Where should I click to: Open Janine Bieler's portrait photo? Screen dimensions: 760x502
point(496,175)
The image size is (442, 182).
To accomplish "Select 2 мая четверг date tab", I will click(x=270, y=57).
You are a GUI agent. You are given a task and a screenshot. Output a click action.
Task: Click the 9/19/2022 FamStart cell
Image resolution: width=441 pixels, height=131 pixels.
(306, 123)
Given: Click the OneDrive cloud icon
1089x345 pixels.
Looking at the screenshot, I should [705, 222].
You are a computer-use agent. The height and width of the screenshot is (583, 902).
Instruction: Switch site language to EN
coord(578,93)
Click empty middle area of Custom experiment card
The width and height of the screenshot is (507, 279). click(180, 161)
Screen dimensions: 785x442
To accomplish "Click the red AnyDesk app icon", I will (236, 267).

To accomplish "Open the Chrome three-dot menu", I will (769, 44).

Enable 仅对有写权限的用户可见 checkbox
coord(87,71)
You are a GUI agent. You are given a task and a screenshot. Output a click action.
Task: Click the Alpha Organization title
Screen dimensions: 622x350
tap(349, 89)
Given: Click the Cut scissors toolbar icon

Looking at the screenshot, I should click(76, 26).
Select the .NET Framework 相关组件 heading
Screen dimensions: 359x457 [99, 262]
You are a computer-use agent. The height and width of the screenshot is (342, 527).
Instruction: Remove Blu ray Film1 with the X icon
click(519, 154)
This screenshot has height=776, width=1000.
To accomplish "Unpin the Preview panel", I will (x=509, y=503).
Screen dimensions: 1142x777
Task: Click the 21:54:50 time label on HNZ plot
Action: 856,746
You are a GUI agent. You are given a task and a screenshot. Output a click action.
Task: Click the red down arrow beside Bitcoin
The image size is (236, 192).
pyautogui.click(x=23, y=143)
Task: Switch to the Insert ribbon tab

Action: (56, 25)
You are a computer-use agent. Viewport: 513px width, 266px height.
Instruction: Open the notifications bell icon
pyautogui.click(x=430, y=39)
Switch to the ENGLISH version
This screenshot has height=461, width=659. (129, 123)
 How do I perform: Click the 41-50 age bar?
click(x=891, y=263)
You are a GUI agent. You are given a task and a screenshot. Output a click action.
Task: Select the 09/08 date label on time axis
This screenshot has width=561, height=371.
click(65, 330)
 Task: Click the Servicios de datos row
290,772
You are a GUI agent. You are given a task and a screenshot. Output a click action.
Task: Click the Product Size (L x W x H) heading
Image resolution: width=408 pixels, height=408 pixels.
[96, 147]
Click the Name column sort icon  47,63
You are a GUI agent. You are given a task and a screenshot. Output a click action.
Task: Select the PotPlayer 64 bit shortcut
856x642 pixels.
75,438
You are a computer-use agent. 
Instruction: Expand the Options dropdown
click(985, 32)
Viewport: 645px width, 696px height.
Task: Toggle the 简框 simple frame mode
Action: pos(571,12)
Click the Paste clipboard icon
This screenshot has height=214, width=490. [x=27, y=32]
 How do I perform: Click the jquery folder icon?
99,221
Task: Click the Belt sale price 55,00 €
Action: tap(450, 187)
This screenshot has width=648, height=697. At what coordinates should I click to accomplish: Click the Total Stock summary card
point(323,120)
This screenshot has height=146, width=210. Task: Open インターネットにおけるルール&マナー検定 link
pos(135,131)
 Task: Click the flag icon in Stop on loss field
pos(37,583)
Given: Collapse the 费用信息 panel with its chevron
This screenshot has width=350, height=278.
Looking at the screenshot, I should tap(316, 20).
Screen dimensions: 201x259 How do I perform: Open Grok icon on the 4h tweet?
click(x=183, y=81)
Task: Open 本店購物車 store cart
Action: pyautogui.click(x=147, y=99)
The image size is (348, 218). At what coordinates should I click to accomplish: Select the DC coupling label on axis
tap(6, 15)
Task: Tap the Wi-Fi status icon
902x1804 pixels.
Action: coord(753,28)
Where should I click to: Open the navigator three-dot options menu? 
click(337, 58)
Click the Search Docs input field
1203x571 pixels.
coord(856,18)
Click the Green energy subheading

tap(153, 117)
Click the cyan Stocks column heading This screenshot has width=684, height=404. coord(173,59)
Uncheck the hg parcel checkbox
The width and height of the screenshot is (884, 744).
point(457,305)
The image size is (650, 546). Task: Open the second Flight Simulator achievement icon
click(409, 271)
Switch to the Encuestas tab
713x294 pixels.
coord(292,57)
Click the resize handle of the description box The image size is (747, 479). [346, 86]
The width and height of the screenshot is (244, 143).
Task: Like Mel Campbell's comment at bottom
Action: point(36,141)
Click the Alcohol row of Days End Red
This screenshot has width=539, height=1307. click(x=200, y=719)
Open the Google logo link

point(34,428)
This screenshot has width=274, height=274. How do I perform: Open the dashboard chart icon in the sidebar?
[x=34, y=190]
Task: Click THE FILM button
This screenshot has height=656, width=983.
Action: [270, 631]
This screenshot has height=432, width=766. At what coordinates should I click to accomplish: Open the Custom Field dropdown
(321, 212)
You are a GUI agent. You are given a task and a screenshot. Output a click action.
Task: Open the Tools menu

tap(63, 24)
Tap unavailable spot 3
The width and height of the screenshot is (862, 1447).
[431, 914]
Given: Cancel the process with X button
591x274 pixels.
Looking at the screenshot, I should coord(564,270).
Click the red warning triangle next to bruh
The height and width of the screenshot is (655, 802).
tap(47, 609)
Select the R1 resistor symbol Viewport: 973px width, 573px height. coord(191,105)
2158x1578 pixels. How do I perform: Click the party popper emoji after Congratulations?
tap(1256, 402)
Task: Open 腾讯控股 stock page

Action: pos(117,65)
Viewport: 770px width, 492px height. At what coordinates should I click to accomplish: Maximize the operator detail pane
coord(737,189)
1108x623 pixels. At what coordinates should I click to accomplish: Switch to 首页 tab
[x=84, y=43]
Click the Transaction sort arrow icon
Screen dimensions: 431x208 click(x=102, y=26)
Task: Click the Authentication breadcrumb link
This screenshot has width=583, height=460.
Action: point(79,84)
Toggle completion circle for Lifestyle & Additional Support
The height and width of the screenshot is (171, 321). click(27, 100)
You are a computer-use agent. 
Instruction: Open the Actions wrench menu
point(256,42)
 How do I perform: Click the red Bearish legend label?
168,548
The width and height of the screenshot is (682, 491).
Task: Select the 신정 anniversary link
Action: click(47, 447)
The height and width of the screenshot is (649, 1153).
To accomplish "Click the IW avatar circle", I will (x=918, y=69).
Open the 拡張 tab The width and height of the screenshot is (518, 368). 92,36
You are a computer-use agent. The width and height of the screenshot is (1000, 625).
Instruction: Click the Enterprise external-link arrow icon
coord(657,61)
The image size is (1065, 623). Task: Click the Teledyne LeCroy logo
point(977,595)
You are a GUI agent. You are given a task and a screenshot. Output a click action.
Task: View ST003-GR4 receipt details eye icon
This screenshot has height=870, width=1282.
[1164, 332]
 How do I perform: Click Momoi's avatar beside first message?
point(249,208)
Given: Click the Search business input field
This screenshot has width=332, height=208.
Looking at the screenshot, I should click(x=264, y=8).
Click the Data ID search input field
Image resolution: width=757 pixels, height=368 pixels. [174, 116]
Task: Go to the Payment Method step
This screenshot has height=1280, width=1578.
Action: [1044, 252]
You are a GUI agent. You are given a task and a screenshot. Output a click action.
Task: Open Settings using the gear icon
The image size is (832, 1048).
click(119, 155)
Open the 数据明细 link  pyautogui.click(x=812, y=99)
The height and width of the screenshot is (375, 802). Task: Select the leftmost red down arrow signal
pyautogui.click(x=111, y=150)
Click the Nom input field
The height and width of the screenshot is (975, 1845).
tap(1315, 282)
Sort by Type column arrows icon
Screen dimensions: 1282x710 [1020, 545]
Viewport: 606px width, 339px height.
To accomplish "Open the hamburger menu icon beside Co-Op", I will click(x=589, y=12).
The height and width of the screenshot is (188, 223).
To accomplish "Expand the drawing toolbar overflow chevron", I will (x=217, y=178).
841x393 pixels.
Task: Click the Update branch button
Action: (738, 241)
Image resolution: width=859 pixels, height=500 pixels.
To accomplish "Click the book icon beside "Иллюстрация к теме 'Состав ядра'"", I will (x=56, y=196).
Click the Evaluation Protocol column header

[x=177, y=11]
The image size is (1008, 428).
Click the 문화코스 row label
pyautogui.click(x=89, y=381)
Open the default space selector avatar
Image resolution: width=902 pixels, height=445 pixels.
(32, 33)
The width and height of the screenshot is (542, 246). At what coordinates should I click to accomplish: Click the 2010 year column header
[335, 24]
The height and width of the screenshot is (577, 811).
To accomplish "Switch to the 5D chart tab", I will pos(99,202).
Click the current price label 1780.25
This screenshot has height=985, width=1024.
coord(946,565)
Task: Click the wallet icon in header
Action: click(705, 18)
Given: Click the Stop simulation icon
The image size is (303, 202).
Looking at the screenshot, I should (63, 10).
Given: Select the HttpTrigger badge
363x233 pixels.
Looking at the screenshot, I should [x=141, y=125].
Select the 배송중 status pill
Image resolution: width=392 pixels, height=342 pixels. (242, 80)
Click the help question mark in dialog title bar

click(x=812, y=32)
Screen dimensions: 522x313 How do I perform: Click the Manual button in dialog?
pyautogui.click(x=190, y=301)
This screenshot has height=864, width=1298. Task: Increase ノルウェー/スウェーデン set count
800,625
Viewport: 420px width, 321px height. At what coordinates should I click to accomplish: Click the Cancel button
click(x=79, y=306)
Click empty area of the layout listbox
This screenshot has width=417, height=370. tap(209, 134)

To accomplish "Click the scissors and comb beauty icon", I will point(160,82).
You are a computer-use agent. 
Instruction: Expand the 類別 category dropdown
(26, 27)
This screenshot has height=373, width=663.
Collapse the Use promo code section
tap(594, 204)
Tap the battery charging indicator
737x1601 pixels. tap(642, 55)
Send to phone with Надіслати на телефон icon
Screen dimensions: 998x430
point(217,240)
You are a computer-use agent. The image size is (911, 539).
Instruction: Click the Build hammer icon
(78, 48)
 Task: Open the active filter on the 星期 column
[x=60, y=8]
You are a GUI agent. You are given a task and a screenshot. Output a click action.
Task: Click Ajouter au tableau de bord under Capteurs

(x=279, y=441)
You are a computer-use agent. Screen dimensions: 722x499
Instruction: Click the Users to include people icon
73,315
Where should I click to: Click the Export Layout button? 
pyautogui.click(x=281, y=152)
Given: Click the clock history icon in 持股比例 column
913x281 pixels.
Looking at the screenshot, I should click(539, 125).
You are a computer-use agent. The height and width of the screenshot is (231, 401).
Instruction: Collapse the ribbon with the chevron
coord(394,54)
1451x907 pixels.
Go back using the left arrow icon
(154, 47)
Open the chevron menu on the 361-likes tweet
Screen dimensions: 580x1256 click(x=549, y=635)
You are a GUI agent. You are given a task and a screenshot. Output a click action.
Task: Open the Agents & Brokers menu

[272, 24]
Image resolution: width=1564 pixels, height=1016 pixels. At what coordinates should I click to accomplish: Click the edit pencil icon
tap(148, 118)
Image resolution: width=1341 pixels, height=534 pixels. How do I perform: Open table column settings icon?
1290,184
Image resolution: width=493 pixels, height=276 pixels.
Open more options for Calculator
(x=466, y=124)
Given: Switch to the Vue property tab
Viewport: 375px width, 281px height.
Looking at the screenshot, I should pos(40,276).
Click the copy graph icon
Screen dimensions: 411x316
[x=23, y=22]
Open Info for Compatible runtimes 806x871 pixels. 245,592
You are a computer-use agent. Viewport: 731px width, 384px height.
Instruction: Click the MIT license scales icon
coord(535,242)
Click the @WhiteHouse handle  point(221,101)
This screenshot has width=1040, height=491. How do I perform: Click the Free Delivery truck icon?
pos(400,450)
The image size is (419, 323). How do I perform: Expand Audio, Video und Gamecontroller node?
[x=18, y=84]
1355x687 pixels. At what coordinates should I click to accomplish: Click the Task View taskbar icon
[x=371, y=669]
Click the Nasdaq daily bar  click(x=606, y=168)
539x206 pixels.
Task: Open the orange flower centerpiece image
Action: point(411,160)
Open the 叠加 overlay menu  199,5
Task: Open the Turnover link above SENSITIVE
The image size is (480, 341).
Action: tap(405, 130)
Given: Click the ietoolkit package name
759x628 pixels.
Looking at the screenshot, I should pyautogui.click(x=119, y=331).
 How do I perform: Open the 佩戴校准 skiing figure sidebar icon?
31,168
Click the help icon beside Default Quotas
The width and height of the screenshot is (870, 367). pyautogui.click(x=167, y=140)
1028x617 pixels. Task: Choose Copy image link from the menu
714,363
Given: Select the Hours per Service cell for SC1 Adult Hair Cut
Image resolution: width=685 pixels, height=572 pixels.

-- Work task --
List each line of the records that holds the string "cell".

-- Answer to this exercise --
Task: Click the 9/19/2022 FamStart cell
Given: Select the Hours per Service cell for SC1 Adult Hair Cut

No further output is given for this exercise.